Most stupid post I've ever read here, and that's saying something.
Now is the time you have a decision to make. Are you his parent or his pal?
The latter is the usual choice these days, doesn't seem to be working out so well.
If you are his parent, its time to lock his heels, and make some major changes before his choices in friends and activities gets any worse.
But I am aware that is a "right wing," "Dr.
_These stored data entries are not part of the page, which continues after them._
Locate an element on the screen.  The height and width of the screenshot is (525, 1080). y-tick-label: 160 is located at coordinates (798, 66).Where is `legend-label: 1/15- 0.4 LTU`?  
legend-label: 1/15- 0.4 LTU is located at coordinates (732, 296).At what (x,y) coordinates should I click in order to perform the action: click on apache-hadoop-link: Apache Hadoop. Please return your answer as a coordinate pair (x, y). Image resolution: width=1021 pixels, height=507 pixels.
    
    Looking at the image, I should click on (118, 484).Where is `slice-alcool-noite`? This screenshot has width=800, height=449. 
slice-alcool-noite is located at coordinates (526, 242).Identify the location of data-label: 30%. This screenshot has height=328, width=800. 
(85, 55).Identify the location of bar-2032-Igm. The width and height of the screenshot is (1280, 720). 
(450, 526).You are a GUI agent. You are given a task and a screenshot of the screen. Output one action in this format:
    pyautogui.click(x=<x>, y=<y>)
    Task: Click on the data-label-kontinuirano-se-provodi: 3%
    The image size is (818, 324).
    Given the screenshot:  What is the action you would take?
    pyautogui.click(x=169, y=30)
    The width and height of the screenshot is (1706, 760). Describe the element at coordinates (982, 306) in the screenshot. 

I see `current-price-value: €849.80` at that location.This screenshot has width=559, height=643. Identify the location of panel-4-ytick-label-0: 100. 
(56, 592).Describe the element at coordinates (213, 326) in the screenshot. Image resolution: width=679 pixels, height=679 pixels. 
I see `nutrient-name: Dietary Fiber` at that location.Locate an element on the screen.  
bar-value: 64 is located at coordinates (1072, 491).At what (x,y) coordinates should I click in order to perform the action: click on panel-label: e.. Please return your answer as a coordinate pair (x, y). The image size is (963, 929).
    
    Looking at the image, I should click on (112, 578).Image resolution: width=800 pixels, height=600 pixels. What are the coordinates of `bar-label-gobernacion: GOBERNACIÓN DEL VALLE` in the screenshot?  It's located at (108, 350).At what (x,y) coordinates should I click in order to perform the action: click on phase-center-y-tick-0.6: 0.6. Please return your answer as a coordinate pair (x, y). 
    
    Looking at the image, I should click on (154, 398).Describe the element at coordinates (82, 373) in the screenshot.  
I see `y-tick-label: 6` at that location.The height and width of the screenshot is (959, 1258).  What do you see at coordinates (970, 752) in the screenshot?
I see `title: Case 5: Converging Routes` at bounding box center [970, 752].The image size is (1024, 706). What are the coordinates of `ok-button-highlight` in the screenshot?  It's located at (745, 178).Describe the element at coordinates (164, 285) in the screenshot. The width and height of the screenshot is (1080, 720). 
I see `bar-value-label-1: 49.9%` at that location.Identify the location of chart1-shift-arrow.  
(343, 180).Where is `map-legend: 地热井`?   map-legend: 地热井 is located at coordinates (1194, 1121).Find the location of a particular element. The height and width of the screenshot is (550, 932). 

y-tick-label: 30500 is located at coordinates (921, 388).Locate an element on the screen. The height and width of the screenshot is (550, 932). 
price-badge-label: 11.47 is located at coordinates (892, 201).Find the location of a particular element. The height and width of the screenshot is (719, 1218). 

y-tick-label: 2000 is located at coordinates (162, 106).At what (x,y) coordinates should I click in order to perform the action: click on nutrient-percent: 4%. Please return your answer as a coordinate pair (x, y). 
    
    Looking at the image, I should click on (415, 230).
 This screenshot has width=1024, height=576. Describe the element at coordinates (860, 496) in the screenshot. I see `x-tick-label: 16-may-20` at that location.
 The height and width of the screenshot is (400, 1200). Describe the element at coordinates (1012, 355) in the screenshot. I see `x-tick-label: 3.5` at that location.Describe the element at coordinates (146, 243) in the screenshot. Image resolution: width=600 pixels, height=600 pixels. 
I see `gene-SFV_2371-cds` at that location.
Laura" thing that might not sit will with many on this site....
....but in my never to be humble opinion....
Amazon.com: Stupid Things Parents Do To Mess Up Their Kids: Don't Have Them If You Won't Raise Them (9780060933791): Laura Schlessinger: Books
Your kid, your choice... good luck.
"Out of every hundred men, ten shouldn't even be there, eighty are just targets, nine are the real fighters, and we are lucky to have them, for they make the battle. Ah, but the one, one is a warrior, and he will bring the others back." -- Hericletus, circa 500 BC
Posted On:4/16/2010 7:03am
Let me clarify, as my solution may seem too simplistic. The allure of weed is in it's taboo. Take away the taboo by offering alternatives, such as smoking through a vaporizer with you. The rebellish behaviour is then not so rebel, plus you have provided a safer alternative to your sons health than smoking. It's not ideal by any stretch but as a Teenaged delinquent pot user this is how I will approach my kids when they do it.
I love how automatically my opinion was considered stupid, although I understand the response considering the military personnel on this board. Keep to your hard line if that's how you feel, as someone closer to that generation than many of you I offered an alternative that might possibly resonate more with ww's son. But I understand if that isn't your ethical standard, it was a suggestion.
Last edited by battlefields; 4/16/2010 7:13am at .
Posted On:4/16/2010 7:05am
That's the typical age to quit childhood hobbies. Around the same age I finally quit playing flute. After a few years started playing guitar without any guidance. I still loved music but I was sick of somebody telling me what to do with an instrument and assigning songs I didn't like at all as homework.
BTW. Since when has sane parenting been a case of political stance? Why the **** is looking after your kid and maintaining discipline somehow a right wing thing to do?
Curiosity killed the cat. But damn it had a blast.